Noosphere builds on the foundations of content-addressing and IPLD data structures, layering in:
- Naming, through a hyperlocal p2p petname system
- Change history, like a lightweight Git
- Security, through self-sovereign public key-based authorization (UCAN)
The result is a hypertext protocol for user-owned data that is general-purpose like http, versioned like git, and decentralized through p2p content addressing. Sort of like a worldwide wiki that any app can use as a backend.
More background:
These are some of the values that have inspired and guided aspects of Noosphere's design.
Credible exit means the ability to leave an app or service without losing access to what you've created. For us, credible exit is closely related to the value of user ownership. Users in Noosphere have autonomy over their data, and over their own privacy, and legibility.

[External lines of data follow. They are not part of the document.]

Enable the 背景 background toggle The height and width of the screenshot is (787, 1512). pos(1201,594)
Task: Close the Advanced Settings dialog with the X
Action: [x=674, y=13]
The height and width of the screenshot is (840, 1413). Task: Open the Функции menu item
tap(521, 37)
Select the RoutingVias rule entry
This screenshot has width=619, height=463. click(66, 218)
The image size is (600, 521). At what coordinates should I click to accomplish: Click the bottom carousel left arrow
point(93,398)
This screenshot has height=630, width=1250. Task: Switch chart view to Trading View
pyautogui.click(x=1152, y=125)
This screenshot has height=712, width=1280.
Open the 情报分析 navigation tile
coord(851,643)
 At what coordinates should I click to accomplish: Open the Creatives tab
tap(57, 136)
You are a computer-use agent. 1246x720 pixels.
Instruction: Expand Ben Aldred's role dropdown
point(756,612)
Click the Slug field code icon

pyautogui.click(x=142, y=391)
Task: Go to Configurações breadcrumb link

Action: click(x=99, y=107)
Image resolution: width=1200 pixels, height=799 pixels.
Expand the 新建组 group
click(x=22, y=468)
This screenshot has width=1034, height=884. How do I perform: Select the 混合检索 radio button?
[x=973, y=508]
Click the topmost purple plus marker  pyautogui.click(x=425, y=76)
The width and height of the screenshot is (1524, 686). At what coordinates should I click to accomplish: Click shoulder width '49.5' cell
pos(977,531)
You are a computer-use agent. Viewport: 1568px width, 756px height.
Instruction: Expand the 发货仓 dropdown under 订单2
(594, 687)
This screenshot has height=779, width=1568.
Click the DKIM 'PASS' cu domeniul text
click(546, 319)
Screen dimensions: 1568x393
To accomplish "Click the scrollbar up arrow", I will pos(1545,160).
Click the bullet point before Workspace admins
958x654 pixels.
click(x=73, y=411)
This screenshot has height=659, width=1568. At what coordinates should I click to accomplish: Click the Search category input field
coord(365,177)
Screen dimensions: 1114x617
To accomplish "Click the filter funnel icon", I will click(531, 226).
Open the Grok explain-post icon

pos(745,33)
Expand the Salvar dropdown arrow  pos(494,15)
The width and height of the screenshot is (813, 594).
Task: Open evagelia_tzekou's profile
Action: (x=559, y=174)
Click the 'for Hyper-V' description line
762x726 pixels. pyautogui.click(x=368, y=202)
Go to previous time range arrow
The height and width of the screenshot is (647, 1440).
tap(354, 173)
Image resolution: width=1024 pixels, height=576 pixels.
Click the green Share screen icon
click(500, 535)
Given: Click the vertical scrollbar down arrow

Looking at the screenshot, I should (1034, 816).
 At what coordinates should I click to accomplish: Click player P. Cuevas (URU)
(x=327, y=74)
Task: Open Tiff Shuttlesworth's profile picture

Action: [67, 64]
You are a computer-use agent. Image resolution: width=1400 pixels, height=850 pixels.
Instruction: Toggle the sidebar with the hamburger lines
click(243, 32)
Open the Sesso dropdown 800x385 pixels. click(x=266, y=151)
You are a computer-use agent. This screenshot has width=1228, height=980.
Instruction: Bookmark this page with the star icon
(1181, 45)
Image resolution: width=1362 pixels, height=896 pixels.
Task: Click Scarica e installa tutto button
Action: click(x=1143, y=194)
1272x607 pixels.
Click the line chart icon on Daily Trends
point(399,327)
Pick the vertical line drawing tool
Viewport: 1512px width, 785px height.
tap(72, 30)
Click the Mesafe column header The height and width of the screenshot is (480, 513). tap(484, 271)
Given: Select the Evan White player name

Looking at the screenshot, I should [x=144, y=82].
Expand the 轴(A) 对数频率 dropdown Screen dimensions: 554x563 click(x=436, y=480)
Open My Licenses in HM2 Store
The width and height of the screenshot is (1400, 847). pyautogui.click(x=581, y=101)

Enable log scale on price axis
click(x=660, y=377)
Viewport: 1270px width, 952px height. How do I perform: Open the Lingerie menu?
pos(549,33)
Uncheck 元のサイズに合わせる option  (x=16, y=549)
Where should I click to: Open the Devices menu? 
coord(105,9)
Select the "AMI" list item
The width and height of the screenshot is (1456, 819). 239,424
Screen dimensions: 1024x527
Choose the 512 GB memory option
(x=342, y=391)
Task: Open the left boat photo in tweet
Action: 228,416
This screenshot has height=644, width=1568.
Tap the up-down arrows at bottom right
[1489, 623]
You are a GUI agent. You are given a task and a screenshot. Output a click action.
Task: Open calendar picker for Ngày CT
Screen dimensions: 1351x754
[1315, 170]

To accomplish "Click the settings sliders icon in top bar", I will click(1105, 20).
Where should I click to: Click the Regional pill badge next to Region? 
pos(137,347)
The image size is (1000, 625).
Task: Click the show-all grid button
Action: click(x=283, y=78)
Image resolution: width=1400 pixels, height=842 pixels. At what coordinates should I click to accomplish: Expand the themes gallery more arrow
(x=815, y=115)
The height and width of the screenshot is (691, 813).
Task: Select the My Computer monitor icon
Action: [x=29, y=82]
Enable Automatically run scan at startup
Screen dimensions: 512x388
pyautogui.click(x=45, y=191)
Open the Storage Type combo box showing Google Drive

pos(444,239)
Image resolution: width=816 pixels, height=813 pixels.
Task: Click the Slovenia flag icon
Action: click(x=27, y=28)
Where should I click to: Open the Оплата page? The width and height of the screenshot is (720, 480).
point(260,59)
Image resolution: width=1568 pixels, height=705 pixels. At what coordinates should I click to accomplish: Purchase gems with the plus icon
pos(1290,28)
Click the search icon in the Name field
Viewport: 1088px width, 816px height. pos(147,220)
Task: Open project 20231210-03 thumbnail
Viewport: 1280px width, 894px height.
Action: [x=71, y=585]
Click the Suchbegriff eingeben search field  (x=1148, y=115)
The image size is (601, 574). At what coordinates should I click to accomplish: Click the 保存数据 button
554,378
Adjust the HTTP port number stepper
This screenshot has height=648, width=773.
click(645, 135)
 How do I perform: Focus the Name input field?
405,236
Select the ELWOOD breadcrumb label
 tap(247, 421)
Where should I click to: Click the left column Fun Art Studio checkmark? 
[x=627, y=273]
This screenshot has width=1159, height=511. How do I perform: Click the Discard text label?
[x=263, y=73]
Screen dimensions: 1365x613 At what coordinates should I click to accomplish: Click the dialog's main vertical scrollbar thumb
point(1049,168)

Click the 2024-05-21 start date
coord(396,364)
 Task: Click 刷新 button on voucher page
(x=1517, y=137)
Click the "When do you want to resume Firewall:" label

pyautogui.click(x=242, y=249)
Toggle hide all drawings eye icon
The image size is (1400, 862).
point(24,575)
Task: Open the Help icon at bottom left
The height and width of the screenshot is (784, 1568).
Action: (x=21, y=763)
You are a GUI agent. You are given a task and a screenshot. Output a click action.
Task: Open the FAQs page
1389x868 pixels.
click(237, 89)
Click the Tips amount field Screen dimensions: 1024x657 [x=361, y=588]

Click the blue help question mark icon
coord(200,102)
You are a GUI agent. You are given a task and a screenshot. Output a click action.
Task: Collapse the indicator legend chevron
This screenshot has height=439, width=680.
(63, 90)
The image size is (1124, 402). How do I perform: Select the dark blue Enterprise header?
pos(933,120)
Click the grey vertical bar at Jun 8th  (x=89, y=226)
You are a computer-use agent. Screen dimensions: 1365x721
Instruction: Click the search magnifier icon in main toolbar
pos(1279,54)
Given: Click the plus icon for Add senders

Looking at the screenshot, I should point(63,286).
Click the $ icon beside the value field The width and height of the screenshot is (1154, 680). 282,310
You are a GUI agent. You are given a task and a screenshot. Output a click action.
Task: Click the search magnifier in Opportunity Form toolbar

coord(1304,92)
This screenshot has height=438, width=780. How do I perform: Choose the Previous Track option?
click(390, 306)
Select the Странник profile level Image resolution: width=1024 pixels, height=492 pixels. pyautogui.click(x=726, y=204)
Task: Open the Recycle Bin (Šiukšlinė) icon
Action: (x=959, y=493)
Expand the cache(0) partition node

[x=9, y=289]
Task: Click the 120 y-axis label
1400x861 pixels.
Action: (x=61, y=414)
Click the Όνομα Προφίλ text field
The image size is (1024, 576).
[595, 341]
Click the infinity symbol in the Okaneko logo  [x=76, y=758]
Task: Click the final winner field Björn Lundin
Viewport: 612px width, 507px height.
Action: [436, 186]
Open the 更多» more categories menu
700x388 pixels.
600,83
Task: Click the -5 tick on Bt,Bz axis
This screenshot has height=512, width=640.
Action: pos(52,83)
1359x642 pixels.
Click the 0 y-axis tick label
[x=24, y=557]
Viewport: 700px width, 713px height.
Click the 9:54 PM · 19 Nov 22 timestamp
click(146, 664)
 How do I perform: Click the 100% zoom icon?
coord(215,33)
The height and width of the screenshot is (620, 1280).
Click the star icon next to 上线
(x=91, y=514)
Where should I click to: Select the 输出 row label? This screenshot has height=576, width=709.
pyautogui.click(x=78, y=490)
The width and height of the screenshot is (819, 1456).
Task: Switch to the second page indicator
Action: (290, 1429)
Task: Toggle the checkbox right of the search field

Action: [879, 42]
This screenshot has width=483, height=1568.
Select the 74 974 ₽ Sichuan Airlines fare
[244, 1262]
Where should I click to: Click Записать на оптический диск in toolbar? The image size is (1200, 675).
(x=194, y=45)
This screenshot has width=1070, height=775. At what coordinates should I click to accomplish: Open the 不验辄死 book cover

To avoid lock-in you need the ability for the user to credibly exit. (cdixon)
DNS is the unsung hero of web1. A mapping between network layer (domain name) and physical layer (IP), controlled fully by users, enabling them to keep centralized services in check with a credible ability to exit. (cdixon)
Noosphere aims to support three core kinds of exit at the protocol layer:
- Own your data: Spheres act as personal data backpacks. Your data is yours and you can take it with you between app and services.
- Own your identity: Noosphere's security is built on top of self-sovereign authz primitives (UCAN). You own and control your keys.
- Self-sovereign social graph: like email, you can take your address book with you. You can change apps and services while keeping your followers and the people you follow.
"I argue that much of the Internet's success can be attributed to its users' ability to shape the network to meet their own objectives." (Abbate, 1999. Inventing the Internet)
Only that which can change can continue. (James Carse)
Noosphere is designed for open-ended evolution, to be adapted and evolved in directions we can't yet imagine.
We aim to build protocols that provoke permissionless innovation—the ability to do new things without hitting coordination problems.
Evolution is the most decentralized thing that you can imagine. It is something that runs itself and is self-organizing at every level and at every scale. (Stewart Brand)
We value decentralization in protocol design, and avoid centralization. Centralization can be usefully defined as "the ability of a single entity or a small group of them to exclusively observe, capture, control, or extract rent from the operation or use of a function" (IETF, 2022).
Decentralization makes ecosystems resilient and enables many of the other values we embrace, including evolvability, pluralism, user-ownership, and subsidiarity.
Centralization emerges organically in all evolving systems. You can never fully escape it, but you can sometimes mitigate it.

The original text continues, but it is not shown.